Further advice on the assignment:
Here is some further advice from the teaching team regarding the assignment:
1. Make sure to carefully read the assignment specification above.
2. The project should be data-centred -- ideally combining multiple sources of data to develop your own project that can solve a real-world problem.
3. The project should contain a clear statement of the problem being tackled. What is the objective/purpose of the project?
4. Ensure that the project's novelty and benefits are clearly communicated. What makes the project novel?

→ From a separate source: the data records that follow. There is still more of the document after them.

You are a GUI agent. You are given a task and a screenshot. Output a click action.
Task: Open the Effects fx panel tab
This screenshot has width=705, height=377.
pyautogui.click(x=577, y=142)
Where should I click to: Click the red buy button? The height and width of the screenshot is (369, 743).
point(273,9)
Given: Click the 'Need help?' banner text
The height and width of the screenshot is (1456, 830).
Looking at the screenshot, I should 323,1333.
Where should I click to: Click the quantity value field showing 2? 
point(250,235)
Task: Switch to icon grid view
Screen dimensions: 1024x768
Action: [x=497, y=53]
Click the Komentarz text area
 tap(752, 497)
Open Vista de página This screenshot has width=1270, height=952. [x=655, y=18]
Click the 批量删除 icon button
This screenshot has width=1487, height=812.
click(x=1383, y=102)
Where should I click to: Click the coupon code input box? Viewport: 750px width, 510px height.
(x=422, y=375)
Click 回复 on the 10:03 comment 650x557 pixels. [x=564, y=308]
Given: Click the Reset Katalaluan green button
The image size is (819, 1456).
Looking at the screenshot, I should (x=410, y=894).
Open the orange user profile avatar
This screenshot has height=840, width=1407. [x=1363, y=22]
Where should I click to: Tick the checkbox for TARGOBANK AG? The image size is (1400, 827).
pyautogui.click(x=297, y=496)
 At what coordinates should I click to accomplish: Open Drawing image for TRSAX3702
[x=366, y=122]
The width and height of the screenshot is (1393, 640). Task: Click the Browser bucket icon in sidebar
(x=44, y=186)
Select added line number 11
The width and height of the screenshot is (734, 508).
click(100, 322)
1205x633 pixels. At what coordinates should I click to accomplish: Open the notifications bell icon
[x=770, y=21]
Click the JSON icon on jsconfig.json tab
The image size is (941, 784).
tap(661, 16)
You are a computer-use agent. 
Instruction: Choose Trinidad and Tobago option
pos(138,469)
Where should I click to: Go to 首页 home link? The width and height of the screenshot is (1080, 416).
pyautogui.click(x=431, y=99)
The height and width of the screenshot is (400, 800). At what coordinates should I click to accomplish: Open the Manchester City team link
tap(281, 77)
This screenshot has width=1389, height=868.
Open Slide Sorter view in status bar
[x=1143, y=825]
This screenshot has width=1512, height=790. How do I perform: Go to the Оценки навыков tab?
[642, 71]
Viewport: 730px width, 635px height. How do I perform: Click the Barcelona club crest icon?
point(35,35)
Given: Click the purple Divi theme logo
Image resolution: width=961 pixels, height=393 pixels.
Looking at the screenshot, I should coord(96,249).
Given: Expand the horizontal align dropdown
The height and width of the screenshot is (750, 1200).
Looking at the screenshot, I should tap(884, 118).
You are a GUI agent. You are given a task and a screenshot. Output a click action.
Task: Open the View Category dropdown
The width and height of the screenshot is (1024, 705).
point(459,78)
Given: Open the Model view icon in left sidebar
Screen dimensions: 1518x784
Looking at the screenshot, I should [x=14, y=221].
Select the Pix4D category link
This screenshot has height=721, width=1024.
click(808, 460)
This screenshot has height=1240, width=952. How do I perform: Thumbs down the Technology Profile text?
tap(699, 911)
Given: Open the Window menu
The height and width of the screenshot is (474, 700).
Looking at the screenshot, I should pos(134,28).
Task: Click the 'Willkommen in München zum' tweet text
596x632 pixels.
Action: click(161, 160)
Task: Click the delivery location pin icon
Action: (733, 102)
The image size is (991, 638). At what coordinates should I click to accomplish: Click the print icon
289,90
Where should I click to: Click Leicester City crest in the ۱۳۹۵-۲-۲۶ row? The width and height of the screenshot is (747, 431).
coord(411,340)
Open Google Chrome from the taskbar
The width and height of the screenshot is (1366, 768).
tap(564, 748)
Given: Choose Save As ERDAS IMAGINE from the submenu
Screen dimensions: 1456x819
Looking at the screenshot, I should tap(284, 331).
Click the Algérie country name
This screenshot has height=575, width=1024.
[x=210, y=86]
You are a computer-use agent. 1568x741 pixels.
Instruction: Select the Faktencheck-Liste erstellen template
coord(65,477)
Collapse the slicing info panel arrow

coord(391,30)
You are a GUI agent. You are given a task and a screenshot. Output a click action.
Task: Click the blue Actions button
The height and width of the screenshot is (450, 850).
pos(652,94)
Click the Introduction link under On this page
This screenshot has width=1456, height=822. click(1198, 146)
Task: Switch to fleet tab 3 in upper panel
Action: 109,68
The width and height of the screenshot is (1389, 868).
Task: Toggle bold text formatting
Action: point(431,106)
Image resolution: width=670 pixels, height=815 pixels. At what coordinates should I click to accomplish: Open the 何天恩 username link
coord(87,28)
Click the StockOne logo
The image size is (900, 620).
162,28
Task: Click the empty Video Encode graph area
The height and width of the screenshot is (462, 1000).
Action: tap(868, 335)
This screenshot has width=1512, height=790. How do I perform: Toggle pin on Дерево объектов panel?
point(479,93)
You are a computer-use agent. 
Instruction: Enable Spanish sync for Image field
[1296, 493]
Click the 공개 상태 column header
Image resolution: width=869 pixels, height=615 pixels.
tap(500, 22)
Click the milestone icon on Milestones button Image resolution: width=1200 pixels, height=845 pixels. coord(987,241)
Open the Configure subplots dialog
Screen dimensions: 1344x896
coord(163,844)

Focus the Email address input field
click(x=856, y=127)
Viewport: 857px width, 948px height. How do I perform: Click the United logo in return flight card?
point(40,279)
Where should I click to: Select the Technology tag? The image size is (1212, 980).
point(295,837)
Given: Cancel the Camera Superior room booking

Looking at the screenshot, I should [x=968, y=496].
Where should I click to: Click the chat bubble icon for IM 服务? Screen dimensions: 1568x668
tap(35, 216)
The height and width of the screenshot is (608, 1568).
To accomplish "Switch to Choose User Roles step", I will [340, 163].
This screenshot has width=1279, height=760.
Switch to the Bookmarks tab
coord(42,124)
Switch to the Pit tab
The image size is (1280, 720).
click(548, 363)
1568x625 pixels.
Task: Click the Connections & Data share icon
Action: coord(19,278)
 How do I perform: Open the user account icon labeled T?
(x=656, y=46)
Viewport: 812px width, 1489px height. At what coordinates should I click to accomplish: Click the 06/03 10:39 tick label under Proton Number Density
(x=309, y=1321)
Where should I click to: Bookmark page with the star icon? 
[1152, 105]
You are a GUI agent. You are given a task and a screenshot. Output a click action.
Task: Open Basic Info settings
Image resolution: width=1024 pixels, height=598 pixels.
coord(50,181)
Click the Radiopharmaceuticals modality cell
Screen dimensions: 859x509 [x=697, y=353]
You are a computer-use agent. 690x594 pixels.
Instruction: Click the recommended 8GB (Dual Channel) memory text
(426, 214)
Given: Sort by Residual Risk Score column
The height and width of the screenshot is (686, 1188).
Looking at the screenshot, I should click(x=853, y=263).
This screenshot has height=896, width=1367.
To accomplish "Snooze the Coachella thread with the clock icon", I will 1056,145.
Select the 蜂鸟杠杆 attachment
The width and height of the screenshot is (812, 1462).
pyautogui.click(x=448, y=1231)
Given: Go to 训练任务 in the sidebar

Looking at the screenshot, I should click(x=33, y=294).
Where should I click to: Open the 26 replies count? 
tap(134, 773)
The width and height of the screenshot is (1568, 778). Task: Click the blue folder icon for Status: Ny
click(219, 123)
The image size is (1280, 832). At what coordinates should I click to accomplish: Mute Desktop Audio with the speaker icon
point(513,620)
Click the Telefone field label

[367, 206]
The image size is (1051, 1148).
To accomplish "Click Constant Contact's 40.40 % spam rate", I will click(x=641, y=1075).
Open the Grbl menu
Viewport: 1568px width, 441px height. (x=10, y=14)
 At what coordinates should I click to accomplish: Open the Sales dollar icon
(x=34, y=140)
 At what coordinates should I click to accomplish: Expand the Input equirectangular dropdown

Will it provide financial benefits or contribute to social good?
5. The report needs to be "telling a story", and to be convincing somebody to "invest in your project" so that it can be built.
6. Try not to make the project too broad. It should be an achievable data science project.
7. Read up as much as you can on the particular topic you've chosen in order to be able to describe the data (and software) requirements of the project.
8. Make it clear where the data would come from for the project:
o Is the data proprietary? How would it be collected?
o If the data is public, you should do some exploratory data analysis on it.
9. What preprocessing would be needed? How would the data need to be preprocessed before it can be used? What software might be needed? Can the preprocessing be distributed?
10. Finally, make sure you've seen the set of possible section headings suggested above and structure your report accordingly.